--- WORK TO BE COMPLETED ---
Which lines in the records below contain the word "next"? Copy each of them.

☆ ☆ ☆ ☆ ☆

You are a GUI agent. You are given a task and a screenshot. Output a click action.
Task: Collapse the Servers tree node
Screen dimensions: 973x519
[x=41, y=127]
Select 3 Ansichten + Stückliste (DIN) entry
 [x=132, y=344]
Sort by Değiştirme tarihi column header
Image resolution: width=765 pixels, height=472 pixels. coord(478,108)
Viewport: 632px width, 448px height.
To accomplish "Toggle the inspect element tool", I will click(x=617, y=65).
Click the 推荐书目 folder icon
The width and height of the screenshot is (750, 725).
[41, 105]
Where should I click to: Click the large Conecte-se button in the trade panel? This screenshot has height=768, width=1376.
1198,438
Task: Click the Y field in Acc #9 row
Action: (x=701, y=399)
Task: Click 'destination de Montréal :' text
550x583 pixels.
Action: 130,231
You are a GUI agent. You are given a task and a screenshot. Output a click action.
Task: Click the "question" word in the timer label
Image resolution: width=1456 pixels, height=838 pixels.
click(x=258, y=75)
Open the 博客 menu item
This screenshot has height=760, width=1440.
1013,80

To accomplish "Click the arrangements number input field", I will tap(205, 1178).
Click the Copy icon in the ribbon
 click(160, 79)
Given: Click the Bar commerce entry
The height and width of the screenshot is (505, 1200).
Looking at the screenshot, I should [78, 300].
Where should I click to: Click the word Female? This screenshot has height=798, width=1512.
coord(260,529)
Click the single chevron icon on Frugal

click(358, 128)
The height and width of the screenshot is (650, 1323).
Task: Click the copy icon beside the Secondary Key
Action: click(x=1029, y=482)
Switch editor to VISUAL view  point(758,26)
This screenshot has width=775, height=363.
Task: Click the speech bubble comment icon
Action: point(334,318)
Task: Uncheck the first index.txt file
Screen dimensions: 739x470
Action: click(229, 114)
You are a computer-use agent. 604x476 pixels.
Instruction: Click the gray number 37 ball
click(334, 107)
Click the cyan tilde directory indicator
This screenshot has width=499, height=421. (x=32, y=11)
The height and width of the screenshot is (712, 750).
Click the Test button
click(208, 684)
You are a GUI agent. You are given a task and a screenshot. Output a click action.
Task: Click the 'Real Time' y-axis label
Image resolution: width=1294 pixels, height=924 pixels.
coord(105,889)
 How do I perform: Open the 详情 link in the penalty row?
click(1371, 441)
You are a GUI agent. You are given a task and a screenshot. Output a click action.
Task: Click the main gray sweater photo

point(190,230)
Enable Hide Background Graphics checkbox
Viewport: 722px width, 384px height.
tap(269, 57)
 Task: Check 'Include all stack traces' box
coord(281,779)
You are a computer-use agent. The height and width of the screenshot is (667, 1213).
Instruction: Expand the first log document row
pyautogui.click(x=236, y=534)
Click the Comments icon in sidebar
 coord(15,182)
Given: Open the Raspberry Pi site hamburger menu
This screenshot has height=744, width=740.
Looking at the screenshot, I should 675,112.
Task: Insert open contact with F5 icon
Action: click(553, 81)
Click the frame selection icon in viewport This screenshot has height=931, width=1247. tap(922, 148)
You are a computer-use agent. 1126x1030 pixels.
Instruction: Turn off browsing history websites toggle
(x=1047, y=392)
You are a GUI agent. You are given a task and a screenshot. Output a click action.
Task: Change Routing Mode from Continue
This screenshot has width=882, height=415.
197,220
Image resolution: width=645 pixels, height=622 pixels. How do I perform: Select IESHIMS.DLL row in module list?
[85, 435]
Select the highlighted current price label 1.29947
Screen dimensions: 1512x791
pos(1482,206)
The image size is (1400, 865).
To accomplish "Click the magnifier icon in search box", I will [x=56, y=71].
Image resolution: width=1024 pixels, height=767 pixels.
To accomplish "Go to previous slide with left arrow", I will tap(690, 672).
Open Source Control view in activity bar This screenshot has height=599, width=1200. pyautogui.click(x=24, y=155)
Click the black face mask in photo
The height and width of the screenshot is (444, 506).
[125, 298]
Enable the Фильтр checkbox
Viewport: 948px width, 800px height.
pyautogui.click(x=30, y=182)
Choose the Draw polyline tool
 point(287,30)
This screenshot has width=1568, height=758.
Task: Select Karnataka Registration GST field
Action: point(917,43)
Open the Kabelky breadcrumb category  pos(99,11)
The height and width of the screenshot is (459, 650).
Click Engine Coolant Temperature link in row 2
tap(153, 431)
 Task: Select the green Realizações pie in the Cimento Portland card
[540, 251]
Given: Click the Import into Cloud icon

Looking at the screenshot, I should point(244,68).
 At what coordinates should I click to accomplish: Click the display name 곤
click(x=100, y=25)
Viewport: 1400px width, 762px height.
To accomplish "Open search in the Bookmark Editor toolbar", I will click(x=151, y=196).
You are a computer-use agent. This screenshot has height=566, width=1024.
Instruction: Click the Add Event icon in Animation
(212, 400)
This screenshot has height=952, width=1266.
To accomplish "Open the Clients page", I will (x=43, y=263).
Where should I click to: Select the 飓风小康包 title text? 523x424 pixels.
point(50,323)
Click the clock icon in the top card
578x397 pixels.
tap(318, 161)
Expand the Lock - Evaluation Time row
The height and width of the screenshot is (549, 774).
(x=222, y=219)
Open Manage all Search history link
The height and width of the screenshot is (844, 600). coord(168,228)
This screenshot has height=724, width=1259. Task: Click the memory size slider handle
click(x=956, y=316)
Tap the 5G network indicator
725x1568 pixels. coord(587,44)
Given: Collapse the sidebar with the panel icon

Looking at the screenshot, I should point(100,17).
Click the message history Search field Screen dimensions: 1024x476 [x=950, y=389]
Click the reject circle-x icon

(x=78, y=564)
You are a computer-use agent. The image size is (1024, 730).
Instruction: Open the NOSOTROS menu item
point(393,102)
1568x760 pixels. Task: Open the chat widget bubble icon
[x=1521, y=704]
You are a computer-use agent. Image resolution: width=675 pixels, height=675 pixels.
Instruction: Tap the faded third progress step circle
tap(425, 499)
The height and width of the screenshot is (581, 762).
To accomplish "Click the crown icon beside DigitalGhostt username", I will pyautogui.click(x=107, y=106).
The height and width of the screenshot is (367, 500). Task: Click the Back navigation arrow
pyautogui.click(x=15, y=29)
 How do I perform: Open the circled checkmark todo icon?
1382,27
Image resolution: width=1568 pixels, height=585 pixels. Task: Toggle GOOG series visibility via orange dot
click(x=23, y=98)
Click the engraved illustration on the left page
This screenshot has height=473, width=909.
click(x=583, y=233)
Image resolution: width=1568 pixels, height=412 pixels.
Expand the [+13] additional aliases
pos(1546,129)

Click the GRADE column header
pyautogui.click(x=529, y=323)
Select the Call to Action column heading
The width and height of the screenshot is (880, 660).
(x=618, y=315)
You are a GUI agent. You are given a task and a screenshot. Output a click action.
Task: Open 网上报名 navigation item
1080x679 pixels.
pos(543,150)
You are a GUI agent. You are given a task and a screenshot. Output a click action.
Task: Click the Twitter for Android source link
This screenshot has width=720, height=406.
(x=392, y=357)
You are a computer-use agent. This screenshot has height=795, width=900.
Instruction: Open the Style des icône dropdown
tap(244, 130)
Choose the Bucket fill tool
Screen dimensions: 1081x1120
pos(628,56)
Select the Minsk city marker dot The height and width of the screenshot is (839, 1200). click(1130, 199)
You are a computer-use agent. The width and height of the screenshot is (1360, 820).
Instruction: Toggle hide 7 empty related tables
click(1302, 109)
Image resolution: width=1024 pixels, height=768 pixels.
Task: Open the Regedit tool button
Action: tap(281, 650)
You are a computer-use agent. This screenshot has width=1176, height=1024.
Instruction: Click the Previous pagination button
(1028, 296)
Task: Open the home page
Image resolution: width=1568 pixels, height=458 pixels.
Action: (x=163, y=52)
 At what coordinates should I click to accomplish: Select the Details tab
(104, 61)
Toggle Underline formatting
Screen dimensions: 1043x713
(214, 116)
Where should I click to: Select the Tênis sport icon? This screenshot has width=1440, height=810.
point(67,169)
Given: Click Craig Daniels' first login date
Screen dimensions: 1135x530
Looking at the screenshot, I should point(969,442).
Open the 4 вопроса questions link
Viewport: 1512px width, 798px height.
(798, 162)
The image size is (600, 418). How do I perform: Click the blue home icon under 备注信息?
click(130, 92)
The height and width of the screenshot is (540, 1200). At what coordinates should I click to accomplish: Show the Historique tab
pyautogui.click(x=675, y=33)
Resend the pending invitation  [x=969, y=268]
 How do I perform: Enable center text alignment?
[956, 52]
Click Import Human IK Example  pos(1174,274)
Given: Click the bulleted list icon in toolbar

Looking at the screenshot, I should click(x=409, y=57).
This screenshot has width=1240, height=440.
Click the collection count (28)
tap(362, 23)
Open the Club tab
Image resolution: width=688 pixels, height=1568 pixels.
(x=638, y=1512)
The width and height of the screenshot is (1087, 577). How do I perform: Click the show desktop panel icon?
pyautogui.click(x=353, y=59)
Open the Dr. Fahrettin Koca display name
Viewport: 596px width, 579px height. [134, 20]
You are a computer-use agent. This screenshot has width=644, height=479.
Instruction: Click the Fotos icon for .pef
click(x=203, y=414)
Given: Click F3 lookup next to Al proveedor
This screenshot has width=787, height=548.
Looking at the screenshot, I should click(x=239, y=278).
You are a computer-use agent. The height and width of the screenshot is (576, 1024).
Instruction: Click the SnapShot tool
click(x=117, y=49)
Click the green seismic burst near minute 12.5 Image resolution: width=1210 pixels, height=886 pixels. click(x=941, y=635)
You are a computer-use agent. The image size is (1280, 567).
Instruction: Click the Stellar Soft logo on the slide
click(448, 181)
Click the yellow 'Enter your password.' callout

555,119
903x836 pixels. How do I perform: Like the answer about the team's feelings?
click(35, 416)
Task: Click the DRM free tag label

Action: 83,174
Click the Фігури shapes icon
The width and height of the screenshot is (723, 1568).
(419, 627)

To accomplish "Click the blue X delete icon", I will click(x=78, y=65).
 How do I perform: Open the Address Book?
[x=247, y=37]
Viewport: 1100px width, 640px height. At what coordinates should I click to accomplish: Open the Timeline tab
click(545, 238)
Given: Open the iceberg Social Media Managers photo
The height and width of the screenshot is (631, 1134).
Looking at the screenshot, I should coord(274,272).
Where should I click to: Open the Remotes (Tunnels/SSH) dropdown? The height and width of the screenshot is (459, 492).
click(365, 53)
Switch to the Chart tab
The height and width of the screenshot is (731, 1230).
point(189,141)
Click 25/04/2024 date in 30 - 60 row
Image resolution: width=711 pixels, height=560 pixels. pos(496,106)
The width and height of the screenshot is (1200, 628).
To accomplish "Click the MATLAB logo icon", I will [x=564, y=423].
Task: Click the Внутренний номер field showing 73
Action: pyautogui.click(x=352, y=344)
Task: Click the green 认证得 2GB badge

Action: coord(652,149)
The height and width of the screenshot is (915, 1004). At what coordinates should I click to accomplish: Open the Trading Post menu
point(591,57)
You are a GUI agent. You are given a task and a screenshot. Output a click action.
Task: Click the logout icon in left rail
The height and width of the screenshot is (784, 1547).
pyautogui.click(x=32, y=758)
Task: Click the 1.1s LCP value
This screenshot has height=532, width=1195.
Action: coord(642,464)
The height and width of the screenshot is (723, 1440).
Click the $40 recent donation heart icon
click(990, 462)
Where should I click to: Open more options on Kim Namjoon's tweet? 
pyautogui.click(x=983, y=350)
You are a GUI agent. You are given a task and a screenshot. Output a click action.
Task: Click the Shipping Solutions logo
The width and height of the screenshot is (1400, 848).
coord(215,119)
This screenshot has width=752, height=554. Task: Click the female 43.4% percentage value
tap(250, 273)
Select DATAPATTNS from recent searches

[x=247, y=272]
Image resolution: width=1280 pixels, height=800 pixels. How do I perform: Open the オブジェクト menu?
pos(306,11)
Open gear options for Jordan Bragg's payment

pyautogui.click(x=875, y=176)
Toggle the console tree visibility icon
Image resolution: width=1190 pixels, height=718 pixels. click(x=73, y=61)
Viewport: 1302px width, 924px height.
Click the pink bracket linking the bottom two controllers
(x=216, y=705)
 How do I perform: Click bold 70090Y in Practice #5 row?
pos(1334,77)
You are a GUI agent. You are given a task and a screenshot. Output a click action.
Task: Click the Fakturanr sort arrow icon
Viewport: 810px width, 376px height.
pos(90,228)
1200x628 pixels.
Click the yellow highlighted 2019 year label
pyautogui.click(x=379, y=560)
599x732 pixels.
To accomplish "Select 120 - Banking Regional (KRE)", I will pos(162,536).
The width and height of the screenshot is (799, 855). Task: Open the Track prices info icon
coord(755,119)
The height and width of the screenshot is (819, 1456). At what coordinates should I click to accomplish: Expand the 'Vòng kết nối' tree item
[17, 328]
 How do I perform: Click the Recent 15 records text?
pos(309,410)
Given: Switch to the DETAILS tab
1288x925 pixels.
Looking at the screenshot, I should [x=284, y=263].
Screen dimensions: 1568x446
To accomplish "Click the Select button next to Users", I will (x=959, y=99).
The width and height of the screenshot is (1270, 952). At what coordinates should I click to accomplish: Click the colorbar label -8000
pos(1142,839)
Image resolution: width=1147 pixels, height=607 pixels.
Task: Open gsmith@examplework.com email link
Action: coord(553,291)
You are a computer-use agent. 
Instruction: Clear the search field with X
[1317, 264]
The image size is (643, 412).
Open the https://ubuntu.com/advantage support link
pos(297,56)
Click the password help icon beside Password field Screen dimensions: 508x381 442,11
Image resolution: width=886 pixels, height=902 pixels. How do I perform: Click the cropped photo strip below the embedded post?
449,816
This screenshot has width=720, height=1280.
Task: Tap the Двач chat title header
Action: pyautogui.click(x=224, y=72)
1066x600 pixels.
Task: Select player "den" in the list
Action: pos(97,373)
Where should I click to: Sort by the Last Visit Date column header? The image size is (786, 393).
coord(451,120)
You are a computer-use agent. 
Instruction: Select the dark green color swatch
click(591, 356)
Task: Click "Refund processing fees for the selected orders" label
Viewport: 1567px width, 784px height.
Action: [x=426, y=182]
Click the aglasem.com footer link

☆ ☆ ☆ ☆ ☆

--- COMPLETED TASK ---
Given: Click F3 lookup next to Al proveedor
To accomplish "Click the Select button next to Users", I will (x=959, y=99).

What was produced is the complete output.